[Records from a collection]
-=-=-=-=-
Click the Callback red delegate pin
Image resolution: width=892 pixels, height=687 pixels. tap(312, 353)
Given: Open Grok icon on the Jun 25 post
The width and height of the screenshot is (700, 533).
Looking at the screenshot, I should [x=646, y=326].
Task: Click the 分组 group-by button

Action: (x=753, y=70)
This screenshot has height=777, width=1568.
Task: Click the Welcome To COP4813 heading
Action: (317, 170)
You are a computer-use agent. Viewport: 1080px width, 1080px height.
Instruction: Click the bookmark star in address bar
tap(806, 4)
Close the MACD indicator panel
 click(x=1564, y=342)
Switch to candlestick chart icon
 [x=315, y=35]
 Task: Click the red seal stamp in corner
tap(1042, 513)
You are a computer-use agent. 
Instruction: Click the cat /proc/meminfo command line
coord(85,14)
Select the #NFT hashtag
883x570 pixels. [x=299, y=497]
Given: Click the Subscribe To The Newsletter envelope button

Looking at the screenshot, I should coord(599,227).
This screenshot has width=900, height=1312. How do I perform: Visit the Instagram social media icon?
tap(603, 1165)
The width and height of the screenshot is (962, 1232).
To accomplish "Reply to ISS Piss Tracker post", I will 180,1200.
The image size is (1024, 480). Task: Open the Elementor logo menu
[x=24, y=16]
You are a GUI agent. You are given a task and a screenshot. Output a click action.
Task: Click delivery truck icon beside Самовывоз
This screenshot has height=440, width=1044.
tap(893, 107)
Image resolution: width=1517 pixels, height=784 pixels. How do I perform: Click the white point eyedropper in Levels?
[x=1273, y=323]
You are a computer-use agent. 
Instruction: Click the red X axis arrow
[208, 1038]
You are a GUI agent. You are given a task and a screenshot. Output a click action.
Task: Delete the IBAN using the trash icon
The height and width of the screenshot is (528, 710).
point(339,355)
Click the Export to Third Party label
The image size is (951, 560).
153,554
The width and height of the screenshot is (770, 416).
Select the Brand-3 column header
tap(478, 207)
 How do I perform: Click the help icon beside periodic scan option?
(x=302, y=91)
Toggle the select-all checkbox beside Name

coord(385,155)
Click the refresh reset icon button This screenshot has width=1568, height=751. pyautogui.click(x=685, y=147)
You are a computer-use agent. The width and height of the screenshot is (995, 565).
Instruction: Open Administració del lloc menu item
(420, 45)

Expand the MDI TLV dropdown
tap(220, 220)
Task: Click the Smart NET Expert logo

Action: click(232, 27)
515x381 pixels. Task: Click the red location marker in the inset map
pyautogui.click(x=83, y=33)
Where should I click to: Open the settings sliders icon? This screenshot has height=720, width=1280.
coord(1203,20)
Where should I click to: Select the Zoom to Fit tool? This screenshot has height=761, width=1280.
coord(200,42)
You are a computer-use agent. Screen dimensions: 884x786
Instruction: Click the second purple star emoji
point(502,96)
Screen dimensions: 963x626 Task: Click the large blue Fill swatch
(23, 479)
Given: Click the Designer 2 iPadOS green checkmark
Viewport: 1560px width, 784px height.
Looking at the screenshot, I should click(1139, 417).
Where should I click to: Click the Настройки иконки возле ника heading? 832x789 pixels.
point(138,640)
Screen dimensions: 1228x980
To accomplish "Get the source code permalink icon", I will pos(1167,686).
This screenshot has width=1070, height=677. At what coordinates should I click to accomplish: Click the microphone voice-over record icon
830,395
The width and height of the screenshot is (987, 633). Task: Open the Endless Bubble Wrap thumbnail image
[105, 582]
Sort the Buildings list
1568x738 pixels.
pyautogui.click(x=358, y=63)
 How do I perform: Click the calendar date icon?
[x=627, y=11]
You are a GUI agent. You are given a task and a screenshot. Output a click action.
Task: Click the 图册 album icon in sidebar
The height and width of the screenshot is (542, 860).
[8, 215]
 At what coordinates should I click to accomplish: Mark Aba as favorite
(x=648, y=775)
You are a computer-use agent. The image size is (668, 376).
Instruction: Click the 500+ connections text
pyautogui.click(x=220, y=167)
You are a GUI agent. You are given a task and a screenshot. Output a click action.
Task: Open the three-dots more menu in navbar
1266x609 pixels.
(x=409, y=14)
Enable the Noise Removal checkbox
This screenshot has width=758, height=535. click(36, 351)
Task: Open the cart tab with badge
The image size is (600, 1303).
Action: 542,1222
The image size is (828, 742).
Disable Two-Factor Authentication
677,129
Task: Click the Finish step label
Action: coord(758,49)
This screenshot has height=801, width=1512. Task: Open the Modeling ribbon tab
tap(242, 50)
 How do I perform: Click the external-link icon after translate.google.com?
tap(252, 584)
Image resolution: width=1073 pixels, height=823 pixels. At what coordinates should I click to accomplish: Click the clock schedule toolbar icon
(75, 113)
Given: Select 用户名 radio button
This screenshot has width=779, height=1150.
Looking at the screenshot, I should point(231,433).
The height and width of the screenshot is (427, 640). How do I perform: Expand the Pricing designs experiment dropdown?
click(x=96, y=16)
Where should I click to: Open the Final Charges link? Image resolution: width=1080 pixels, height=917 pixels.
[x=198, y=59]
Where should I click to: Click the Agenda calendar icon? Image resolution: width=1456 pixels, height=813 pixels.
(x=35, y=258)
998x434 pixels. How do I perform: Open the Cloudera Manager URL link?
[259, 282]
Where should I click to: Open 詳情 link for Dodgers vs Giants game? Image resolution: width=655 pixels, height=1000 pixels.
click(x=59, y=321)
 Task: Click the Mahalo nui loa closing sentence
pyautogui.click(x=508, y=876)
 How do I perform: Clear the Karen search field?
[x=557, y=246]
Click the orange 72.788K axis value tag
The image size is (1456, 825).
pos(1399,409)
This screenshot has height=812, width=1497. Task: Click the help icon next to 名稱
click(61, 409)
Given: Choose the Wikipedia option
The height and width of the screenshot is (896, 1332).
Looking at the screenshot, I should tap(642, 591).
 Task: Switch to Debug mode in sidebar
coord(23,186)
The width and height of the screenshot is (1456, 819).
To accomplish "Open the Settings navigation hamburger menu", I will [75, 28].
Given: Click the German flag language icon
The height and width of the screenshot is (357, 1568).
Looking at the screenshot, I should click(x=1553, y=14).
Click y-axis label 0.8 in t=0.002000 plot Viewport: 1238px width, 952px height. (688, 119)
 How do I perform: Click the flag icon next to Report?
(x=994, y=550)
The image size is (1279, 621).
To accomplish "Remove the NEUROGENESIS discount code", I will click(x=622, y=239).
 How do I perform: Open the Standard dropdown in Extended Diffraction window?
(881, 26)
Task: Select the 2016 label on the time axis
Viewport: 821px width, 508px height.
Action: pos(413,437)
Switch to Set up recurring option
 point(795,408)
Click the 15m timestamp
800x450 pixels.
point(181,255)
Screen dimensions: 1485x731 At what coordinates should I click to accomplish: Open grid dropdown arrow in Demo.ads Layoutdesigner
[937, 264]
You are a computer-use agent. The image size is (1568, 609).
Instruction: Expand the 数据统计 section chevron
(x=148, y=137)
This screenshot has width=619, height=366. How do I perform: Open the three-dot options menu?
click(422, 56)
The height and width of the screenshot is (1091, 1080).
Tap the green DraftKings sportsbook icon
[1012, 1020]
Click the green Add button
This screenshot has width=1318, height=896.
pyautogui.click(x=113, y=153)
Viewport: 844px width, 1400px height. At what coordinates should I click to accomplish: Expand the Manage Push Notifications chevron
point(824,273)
-=-=-=-=-
### Problem details
Every record must appear in the answer exactly as written.

### Reply to the exercise
Click the Callback red delegate pin
Image resolution: width=892 pixels, height=687 pixels. tap(312, 353)
Given: Open Grok icon on the Jun 25 post
The width and height of the screenshot is (700, 533).
Looking at the screenshot, I should [x=646, y=326].
Task: Click the 分组 group-by button

Action: (x=753, y=70)
This screenshot has height=777, width=1568.
Task: Click the Welcome To COP4813 heading
Action: (317, 170)
You are a computer-use agent. Viewport: 1080px width, 1080px height.
Instruction: Click the bookmark star in address bar
tap(806, 4)
Close the MACD indicator panel
 click(x=1564, y=342)
Switch to candlestick chart icon
 [x=315, y=35]
 Task: Click the red seal stamp in corner
tap(1042, 513)
You are a computer-use agent. 
Instruction: Click the cat /proc/meminfo command line
coord(85,14)
Select the #NFT hashtag
883x570 pixels. [x=299, y=497]
Given: Click the Subscribe To The Newsletter envelope button

Looking at the screenshot, I should coord(599,227).
This screenshot has width=900, height=1312. How do I perform: Visit the Instagram social media icon?
tap(603, 1165)
The width and height of the screenshot is (962, 1232).
To accomplish "Reply to ISS Piss Tracker post", I will 180,1200.
The image size is (1024, 480). Task: Open the Elementor logo menu
[x=24, y=16]
You are a GUI agent. You are given a task and a screenshot. Output a click action.
Task: Click delivery truck icon beside Самовывоз
This screenshot has height=440, width=1044.
tap(893, 107)
Image resolution: width=1517 pixels, height=784 pixels. How do I perform: Click the white point eyedropper in Levels?
[x=1273, y=323]
You are a computer-use agent. 
Instruction: Click the red X axis arrow
[208, 1038]
You are a GUI agent. You are given a task and a screenshot. Output a click action.
Task: Delete the IBAN using the trash icon
The height and width of the screenshot is (528, 710).
point(339,355)
Click the Export to Third Party label
The image size is (951, 560).
153,554
The width and height of the screenshot is (770, 416).
Select the Brand-3 column header
tap(478, 207)
 How do I perform: Click the help icon beside periodic scan option?
(x=302, y=91)
Toggle the select-all checkbox beside Name

coord(385,155)
Click the refresh reset icon button This screenshot has width=1568, height=751. pyautogui.click(x=685, y=147)
You are a computer-use agent. The width and height of the screenshot is (995, 565).
Instruction: Open Administració del lloc menu item
(420, 45)

Expand the MDI TLV dropdown
tap(220, 220)
Task: Click the Smart NET Expert logo

Action: click(232, 27)
515x381 pixels. Task: Click the red location marker in the inset map
pyautogui.click(x=83, y=33)
Where should I click to: Open the settings sliders icon? This screenshot has height=720, width=1280.
coord(1203,20)
Where should I click to: Select the Zoom to Fit tool? This screenshot has height=761, width=1280.
coord(200,42)
You are a computer-use agent. Screen dimensions: 884x786
Instruction: Click the second purple star emoji
point(502,96)
Screen dimensions: 963x626 Task: Click the large blue Fill swatch
(23, 479)
Given: Click the Designer 2 iPadOS green checkmark
Viewport: 1560px width, 784px height.
Looking at the screenshot, I should click(1139, 417).
Where should I click to: Click the Настройки иконки возле ника heading? 832x789 pixels.
point(138,640)
Screen dimensions: 1228x980
To accomplish "Get the source code permalink icon", I will pos(1167,686).
This screenshot has width=1070, height=677. At what coordinates should I click to accomplish: Click the microphone voice-over record icon
830,395
The width and height of the screenshot is (987, 633). Task: Open the Endless Bubble Wrap thumbnail image
[105, 582]
Sort the Buildings list
1568x738 pixels.
pyautogui.click(x=358, y=63)
 How do I perform: Click the calendar date icon?
[x=627, y=11]
You are a GUI agent. You are given a task and a screenshot. Output a click action.
Task: Click the 图册 album icon in sidebar
The height and width of the screenshot is (542, 860).
[8, 215]
 At what coordinates should I click to accomplish: Mark Aba as favorite
(x=648, y=775)
You are a computer-use agent. The image size is (668, 376).
Instruction: Click the 500+ connections text
pyautogui.click(x=220, y=167)
You are a GUI agent. You are given a task and a screenshot. Output a click action.
Task: Open the three-dots more menu in navbar
1266x609 pixels.
(x=409, y=14)
Enable the Noise Removal checkbox
This screenshot has width=758, height=535. click(36, 351)
Task: Open the cart tab with badge
The image size is (600, 1303).
Action: 542,1222
The image size is (828, 742).
Disable Two-Factor Authentication
677,129
Task: Click the Finish step label
Action: coord(758,49)
This screenshot has height=801, width=1512. Task: Open the Modeling ribbon tab
tap(242, 50)
 How do I perform: Click the external-link icon after translate.google.com?
tap(252, 584)
Image resolution: width=1073 pixels, height=823 pixels. At what coordinates should I click to accomplish: Click the clock schedule toolbar icon
(75, 113)
Given: Select 用户名 radio button
This screenshot has width=779, height=1150.
Looking at the screenshot, I should point(231,433).
The height and width of the screenshot is (427, 640). How do I perform: Expand the Pricing designs experiment dropdown?
click(x=96, y=16)
Where should I click to: Open the Final Charges link? Image resolution: width=1080 pixels, height=917 pixels.
[x=198, y=59]
Where should I click to: Click the Agenda calendar icon? Image resolution: width=1456 pixels, height=813 pixels.
(x=35, y=258)
998x434 pixels. How do I perform: Open the Cloudera Manager URL link?
[259, 282]
Where should I click to: Open 詳情 link for Dodgers vs Giants game? Image resolution: width=655 pixels, height=1000 pixels.
click(x=59, y=321)
 Task: Click the Mahalo nui loa closing sentence
pyautogui.click(x=508, y=876)
 How do I perform: Clear the Karen search field?
[x=557, y=246]
Click the orange 72.788K axis value tag
The image size is (1456, 825).
pos(1399,409)
This screenshot has height=812, width=1497. Task: Click the help icon next to 名稱
click(61, 409)
Given: Choose the Wikipedia option
The height and width of the screenshot is (896, 1332).
Looking at the screenshot, I should tap(642, 591).
 Task: Switch to Debug mode in sidebar
coord(23,186)
The width and height of the screenshot is (1456, 819).
To accomplish "Open the Settings navigation hamburger menu", I will [75, 28].
Given: Click the German flag language icon
The height and width of the screenshot is (357, 1568).
Looking at the screenshot, I should click(x=1553, y=14).
Click y-axis label 0.8 in t=0.002000 plot Viewport: 1238px width, 952px height. (688, 119)
 How do I perform: Click the flag icon next to Report?
(x=994, y=550)
The image size is (1279, 621).
To accomplish "Remove the NEUROGENESIS discount code", I will click(x=622, y=239).
 How do I perform: Open the Standard dropdown in Extended Diffraction window?
(881, 26)
Task: Select the 2016 label on the time axis
Viewport: 821px width, 508px height.
Action: pos(413,437)
Switch to Set up recurring option
 point(795,408)
Click the 15m timestamp
800x450 pixels.
point(181,255)
Screen dimensions: 1485x731 At what coordinates should I click to accomplish: Open grid dropdown arrow in Demo.ads Layoutdesigner
[937, 264]
You are a computer-use agent. The image size is (1568, 609).
Instruction: Expand the 数据统计 section chevron
(x=148, y=137)
This screenshot has width=619, height=366. How do I perform: Open the three-dot options menu?
click(422, 56)
The height and width of the screenshot is (1091, 1080).
Tap the green DraftKings sportsbook icon
[1012, 1020]
Click the green Add button
This screenshot has width=1318, height=896.
pyautogui.click(x=113, y=153)
Viewport: 844px width, 1400px height. At what coordinates should I click to accomplish: Expand the Manage Push Notifications chevron
point(824,273)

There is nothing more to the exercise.